感想「海辺のカフカ(下巻)」村上春樹

本の概要

2002年に刊行された、上下巻の下巻です。上巻の感想はこちらをクリックしてください。

購入時期・再読回数

2008年に購入しました。奥付は2008年の22刷となっています。

再読回数は上巻と同じ10回くらいですね。

あらすじ

上巻と同じく、2つのパートが入れ替わります。

田村カフカ君のパートでは、彼は図書館で暮らすようになり、恋をして、森に入ります。

ナカタさんのパートでは、トラックの運転手である星野ちゃんの協力で、探し物を見つけます。そして・・・

感想

これほどまでに、物語に入り込める感覚を持てる作品って、そんなにないのではないでしょうか?
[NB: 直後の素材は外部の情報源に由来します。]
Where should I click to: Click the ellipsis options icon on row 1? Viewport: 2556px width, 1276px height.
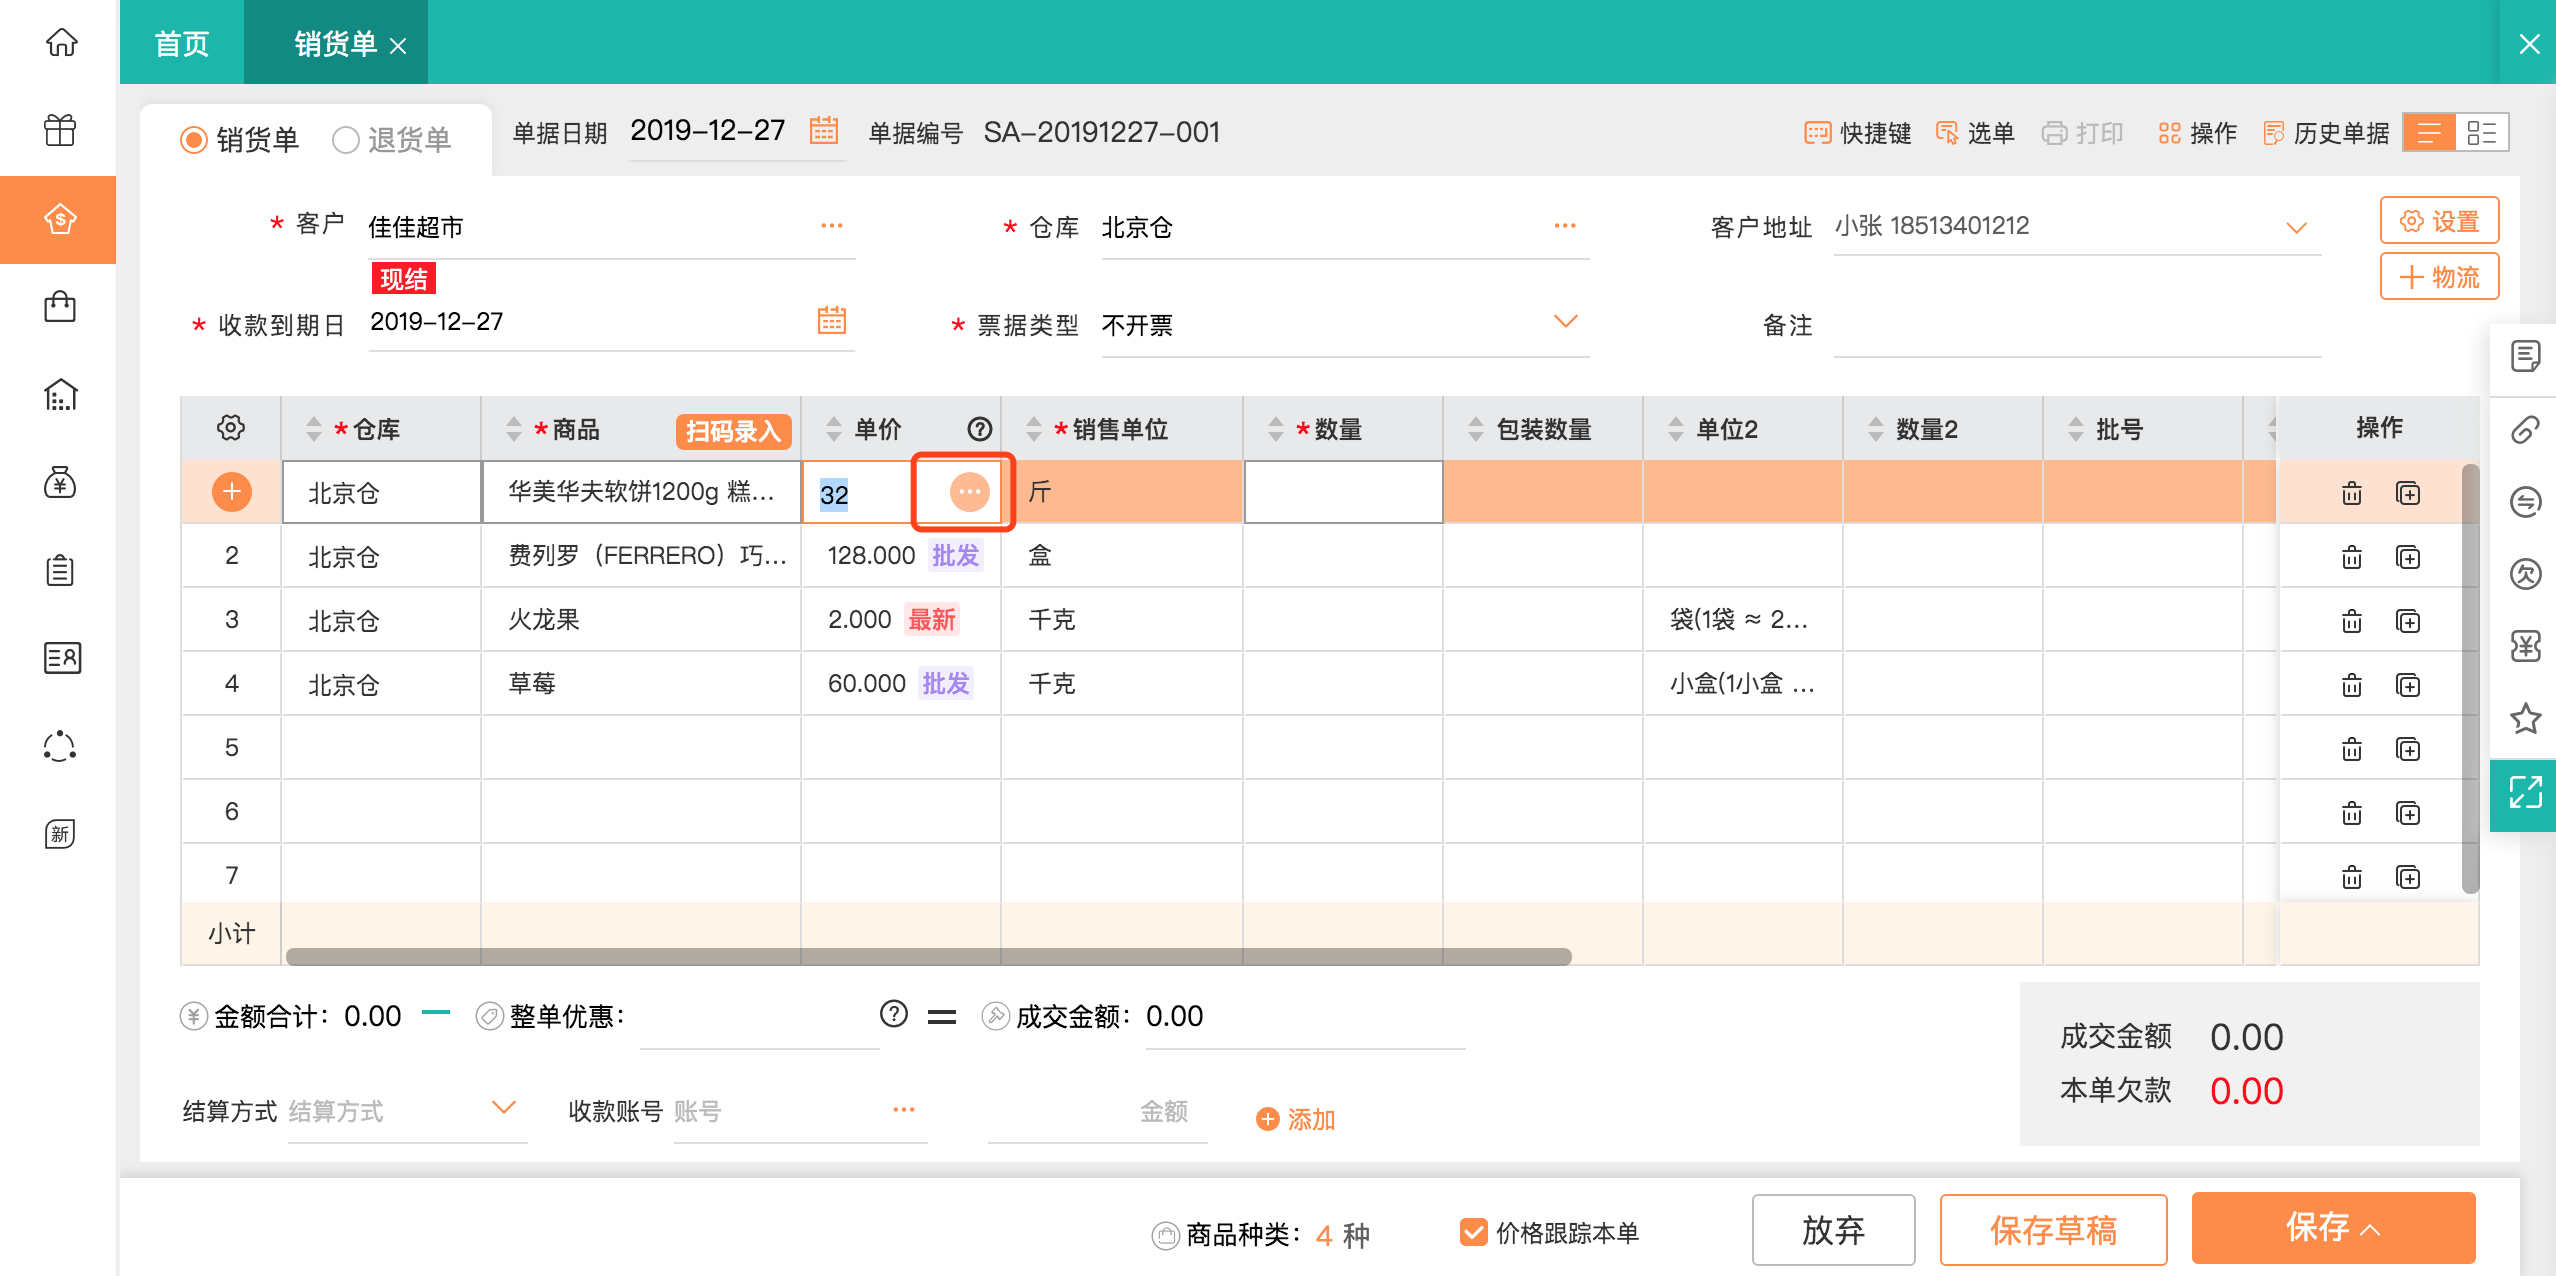[963, 492]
そう言い切れるくらい、私はこの作品がお気に入りです。

上巻を読んでいても、そう思うのですが、下巻を読み進めるにつれ、いろいろな謎が解き明かされます。

解き明かされるといっても、すべてが明らかになるわけではありません。

いくつかの謎の答えは、物語から示唆されるだけです。

でもそれで十分なんですよ。そういうことを抜きにしても、純粋に物語が素晴らしい。

田村カフカ君は、沢山の物事を経験し、少し大人になります。

ナカタさんは、結果的には導く人になりました。ナカタさんの相棒の星野ちゃんは、今までの作品に無いキャラクターですが、違和感を感じずに、物語に馴染みます。

この星野ちゃんというキャラクターが、個人的にナカタさんパートの重要キャラクターだと思います。彼が結果的に物語に良い影響を与えました。
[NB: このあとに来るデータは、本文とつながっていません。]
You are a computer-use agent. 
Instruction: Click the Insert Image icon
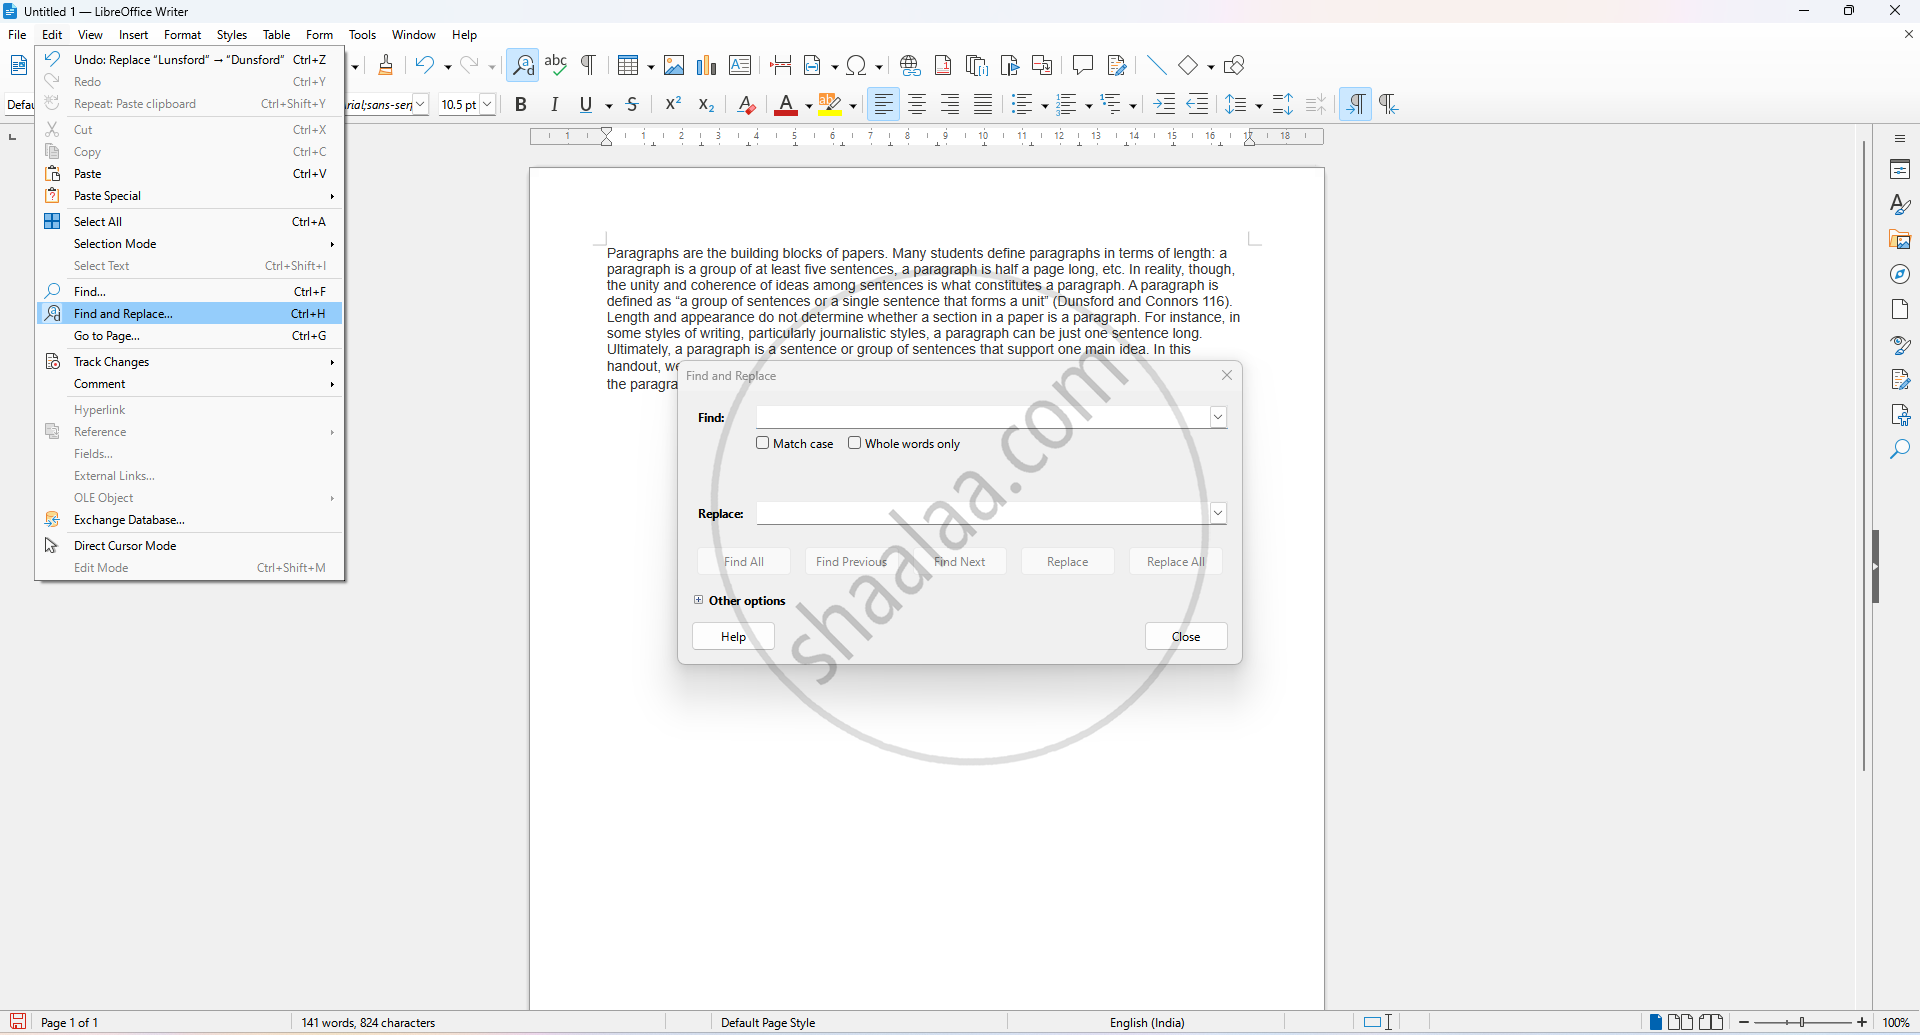[x=674, y=66]
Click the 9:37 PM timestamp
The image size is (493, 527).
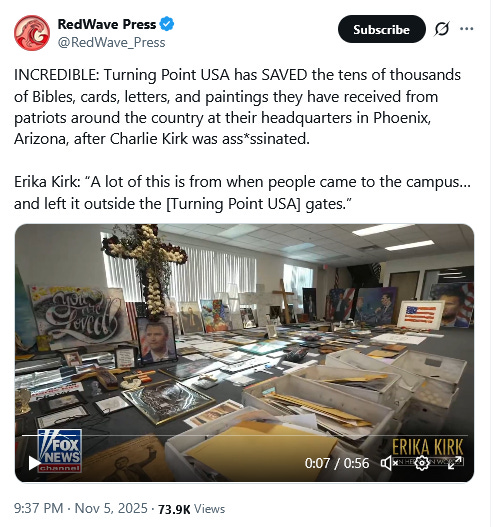38,508
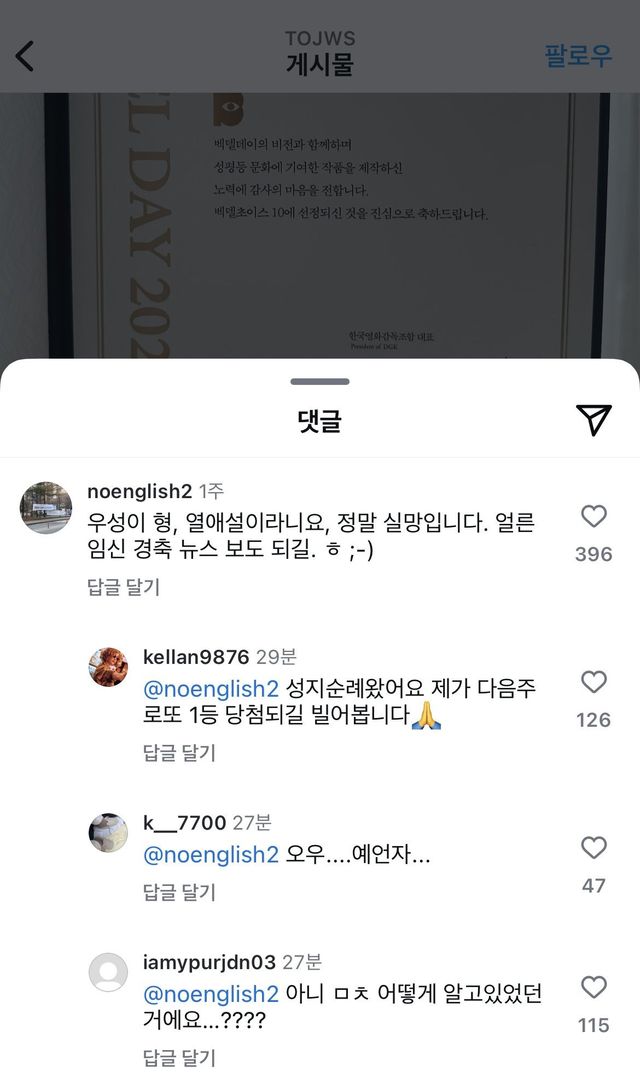This screenshot has height=1086, width=640.
Task: Tap 답글 달기 under kellan9876's reply
Action: click(x=179, y=753)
最後の、星野ちゃんが出て行くシーンと、田村カフカ君が電車に乗るシーンは、この物語の中で一番素晴らしいシーンです。彼等の成長や変化が、はっきりと読み取れると思います。

もし、今何かに迷っている方で、村上春樹さんの作品が嫌いでなければ、是非お読み頂きたいと思います。

読み終われば、(おそらく)新しい自分を見つけられるのではないかな、と思います。